En el polo opuesto se situó Catherine Foster representando a Senta: una voz muy poderosa, con metal y capacidad dramática, bien curtida en los papeles wagnerianos (entre los que se cuentan, entre otros, el de Brünnhilde e Isolde), capaz también para las medias voces, pero menos atenta al detalle y al diseño minucioso de su personaje. Como Daland estuvo Eric Halfvarson, quien ya gustó en Valencia con su rotunda voz de bajo en el papel de Inquisidor (Don Carlo, Les Arts, 2007). Tapaba con su emisión a quien se le pusiera por delante, y los dúos con el Holandés quedaron excesivamente desequilibrados a su favor. Iba bastante a su aire, y los desajustes que se produjeron, también con la orquesta, en el primer dúo con el Holandés, pudieron deberse a él. El papel de Eric lo protagonizó Charles Workman, con una voz muy luminosa, de registros bastante igualados, a la que tocó lidiar con los números más “italianos” de la partitura. Algunos gallitos se colaron en la cavatina del tercer acto (“Will jenes Tags du nicht dich mehr entsinnem”), quizá debidos a la indisposición del cantante anunciada al comienzo de la representación. Marina Rodríguez-Cusí fue Mary, breve papel al que sirvió con soltura y eficacia. El tenor que representó al timonel tiene encomendada, al principio de la obra, una bonita canción cuyo perfume marinero introduce al espectador en la atmósfera precisa, pero el vibrato excesivo de su voz dificultó llevarla a buen puerto.
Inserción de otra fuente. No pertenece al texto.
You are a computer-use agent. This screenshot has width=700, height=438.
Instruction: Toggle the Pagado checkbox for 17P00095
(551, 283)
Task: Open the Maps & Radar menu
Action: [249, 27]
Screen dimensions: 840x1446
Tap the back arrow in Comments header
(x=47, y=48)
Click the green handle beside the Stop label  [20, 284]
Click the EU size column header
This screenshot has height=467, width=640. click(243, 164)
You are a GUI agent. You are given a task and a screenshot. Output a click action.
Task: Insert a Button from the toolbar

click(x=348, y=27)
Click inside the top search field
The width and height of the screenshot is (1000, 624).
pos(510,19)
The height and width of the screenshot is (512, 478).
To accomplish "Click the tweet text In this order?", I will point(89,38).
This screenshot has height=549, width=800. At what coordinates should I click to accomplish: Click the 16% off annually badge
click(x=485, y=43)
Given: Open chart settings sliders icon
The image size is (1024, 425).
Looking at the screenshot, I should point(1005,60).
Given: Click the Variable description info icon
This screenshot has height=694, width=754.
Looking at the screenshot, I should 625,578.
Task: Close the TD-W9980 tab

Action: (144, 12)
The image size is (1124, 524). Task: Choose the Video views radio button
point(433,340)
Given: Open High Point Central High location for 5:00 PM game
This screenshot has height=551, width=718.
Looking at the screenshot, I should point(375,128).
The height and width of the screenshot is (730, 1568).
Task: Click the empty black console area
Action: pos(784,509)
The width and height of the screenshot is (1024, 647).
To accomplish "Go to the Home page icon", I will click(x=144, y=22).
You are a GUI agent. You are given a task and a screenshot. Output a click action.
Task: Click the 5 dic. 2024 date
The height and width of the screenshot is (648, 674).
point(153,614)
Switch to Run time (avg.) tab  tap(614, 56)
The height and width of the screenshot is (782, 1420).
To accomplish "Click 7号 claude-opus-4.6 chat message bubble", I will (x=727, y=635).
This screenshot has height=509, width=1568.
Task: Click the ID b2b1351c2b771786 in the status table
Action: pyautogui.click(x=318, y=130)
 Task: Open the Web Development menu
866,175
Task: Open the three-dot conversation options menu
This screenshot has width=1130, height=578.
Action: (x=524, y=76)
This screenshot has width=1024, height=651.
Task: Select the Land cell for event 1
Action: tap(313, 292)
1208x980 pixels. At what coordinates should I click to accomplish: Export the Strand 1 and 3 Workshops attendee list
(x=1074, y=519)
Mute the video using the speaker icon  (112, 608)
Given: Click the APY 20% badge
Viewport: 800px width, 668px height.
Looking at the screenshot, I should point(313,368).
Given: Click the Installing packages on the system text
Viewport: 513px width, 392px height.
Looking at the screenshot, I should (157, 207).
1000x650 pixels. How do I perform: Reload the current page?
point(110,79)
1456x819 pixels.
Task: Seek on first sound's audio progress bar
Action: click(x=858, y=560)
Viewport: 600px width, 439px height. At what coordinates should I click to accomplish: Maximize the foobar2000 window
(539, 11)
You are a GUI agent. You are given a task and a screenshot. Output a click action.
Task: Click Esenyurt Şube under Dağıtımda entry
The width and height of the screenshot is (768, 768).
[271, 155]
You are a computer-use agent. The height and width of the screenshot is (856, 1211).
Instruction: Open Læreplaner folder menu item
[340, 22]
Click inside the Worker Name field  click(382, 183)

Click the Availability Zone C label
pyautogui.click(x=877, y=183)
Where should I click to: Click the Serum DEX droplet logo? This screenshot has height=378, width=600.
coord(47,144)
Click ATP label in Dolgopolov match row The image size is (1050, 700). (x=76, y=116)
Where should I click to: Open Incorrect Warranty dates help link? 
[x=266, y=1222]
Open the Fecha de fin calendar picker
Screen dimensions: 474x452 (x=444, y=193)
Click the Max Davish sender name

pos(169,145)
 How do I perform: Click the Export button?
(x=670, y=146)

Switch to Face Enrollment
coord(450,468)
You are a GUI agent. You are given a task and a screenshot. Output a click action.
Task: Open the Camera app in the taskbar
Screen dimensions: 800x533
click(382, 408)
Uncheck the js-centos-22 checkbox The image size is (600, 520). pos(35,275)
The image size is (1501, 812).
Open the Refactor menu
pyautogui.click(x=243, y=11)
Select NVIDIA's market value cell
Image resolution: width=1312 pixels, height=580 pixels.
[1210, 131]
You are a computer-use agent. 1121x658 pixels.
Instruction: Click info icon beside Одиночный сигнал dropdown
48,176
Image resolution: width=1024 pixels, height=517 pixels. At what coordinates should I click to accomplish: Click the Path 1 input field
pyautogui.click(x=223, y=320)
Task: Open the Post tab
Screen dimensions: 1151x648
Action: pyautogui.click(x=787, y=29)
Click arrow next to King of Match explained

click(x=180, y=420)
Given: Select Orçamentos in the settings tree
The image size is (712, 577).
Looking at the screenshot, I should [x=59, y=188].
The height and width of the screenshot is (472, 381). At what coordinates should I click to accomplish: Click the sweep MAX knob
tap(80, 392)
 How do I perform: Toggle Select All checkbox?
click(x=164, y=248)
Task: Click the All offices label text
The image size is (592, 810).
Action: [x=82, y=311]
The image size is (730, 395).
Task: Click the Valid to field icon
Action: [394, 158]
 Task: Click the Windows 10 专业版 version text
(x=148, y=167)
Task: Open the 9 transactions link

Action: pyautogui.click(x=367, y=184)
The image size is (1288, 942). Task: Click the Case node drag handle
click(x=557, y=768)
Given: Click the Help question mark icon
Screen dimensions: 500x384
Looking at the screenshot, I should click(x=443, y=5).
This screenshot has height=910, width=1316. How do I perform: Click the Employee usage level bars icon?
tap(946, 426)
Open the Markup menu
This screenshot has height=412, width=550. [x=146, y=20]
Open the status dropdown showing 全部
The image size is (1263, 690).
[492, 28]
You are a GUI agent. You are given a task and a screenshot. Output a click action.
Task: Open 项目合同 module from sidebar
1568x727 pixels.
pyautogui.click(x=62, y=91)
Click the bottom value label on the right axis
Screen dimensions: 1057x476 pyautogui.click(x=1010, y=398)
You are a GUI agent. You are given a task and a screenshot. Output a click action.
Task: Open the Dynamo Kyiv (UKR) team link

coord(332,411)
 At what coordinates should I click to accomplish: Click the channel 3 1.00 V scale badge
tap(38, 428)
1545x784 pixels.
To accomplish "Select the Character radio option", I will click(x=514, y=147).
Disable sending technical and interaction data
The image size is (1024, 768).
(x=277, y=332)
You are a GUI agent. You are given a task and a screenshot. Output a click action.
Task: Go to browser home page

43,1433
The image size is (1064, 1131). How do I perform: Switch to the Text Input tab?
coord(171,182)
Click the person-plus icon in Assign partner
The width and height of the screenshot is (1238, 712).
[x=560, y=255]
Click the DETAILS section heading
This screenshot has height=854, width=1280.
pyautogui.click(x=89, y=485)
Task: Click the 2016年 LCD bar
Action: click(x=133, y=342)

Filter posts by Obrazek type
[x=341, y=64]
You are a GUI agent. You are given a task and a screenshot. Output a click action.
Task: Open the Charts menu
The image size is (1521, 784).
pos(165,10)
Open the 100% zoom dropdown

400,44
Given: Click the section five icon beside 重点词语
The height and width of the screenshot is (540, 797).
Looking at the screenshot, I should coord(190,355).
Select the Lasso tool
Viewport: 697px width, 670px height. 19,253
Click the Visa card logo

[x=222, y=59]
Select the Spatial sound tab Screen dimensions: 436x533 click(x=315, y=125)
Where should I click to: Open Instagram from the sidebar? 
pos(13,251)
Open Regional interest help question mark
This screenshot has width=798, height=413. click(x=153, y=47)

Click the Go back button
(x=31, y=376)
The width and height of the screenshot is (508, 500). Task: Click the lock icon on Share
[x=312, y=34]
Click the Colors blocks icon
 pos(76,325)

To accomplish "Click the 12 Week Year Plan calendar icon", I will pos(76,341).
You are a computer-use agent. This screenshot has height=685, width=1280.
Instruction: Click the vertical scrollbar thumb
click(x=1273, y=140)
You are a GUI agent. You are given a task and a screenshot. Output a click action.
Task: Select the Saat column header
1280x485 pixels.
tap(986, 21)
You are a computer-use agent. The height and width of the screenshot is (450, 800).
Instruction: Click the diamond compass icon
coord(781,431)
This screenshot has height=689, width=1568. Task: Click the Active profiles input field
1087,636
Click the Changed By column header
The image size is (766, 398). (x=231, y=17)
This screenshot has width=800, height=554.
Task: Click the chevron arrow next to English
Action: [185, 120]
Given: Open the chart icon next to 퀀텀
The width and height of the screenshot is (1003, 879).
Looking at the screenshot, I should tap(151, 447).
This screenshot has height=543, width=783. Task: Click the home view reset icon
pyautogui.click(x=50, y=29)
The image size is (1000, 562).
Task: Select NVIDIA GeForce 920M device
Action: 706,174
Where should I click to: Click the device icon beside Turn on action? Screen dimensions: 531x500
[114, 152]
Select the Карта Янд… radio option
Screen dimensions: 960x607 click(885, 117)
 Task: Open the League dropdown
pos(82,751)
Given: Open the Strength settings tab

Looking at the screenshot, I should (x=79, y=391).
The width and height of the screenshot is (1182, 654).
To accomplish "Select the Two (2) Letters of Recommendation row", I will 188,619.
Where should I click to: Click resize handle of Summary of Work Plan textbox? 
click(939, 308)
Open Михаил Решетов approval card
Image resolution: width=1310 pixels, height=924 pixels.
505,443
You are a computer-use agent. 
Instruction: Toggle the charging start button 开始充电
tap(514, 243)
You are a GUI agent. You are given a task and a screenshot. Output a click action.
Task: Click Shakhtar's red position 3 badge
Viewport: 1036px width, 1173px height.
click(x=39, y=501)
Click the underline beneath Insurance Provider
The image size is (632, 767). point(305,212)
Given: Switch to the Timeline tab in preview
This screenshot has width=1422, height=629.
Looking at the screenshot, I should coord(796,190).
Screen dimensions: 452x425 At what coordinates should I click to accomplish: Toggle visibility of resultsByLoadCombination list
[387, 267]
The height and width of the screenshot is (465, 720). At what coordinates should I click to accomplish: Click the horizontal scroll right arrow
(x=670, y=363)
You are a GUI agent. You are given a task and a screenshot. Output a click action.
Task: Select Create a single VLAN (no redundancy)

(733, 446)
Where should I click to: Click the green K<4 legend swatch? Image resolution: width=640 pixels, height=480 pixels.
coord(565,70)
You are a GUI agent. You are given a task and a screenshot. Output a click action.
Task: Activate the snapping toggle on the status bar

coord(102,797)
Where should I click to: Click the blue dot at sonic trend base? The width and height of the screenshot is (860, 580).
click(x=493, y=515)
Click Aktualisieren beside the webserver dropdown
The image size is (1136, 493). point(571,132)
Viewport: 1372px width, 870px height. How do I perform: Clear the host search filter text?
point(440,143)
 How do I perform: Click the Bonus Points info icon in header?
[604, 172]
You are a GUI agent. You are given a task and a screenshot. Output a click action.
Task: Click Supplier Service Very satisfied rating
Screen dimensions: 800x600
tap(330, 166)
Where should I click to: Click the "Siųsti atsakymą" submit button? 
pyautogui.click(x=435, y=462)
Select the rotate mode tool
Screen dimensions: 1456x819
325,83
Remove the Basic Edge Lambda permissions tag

El Cor de València (antiguo nombre que fue sustituido después por la horripilante y farragosa denominación “Cor de la Generalitat Valenciana”, como si de un organismo administrativo se tratara) lució su acostumbrada profesionalidad para enfrentarse a todo tipo de partituras. Incluso en momentos de desajuste (como el que se produjo en el segundo acto entre Erik, la orquesta y el coro de muchachas), fueron estas las primeras en volver con tino al reencuentro con los demás. Continuaron, sin embargo, sobre todo las voces masculinas, tomándose demasiado en serio las indicaciones “forte” de la partitura, y la alegría marinera de llegar al puerto lo explicaba sólo en parte. Es esta tendencia a los excesos dinámicos –que incide también en el empaste y en la calidad sonora del conjunto- el punto más débil de la que es, sin duda, la mejor agrupación coral valenciana. Sin embargo, no se advierten intenciones de solventarlo por parte de nadie.
Este domingo se repite el montaje, y hay muchas entradas vendidas. El Palau de la Música no debe competir con Les Arts en el campo de la ópera, ya que su terreno natural es el de la música sinfónica y de cámara. Pero la Orquesta de Valencia necesita ejercitar unas habilidades que desarrolló cuando en la ciudad no había teatro de ópera ni orquesta que se ocupara de ello, excepto las versiones de concierto que se hacían en el auditorio. Por eso es bueno que, de vez en cuando, la agrupación se entrene en un repertorio cuyas claves, antes adquiridas, no debería olvidar.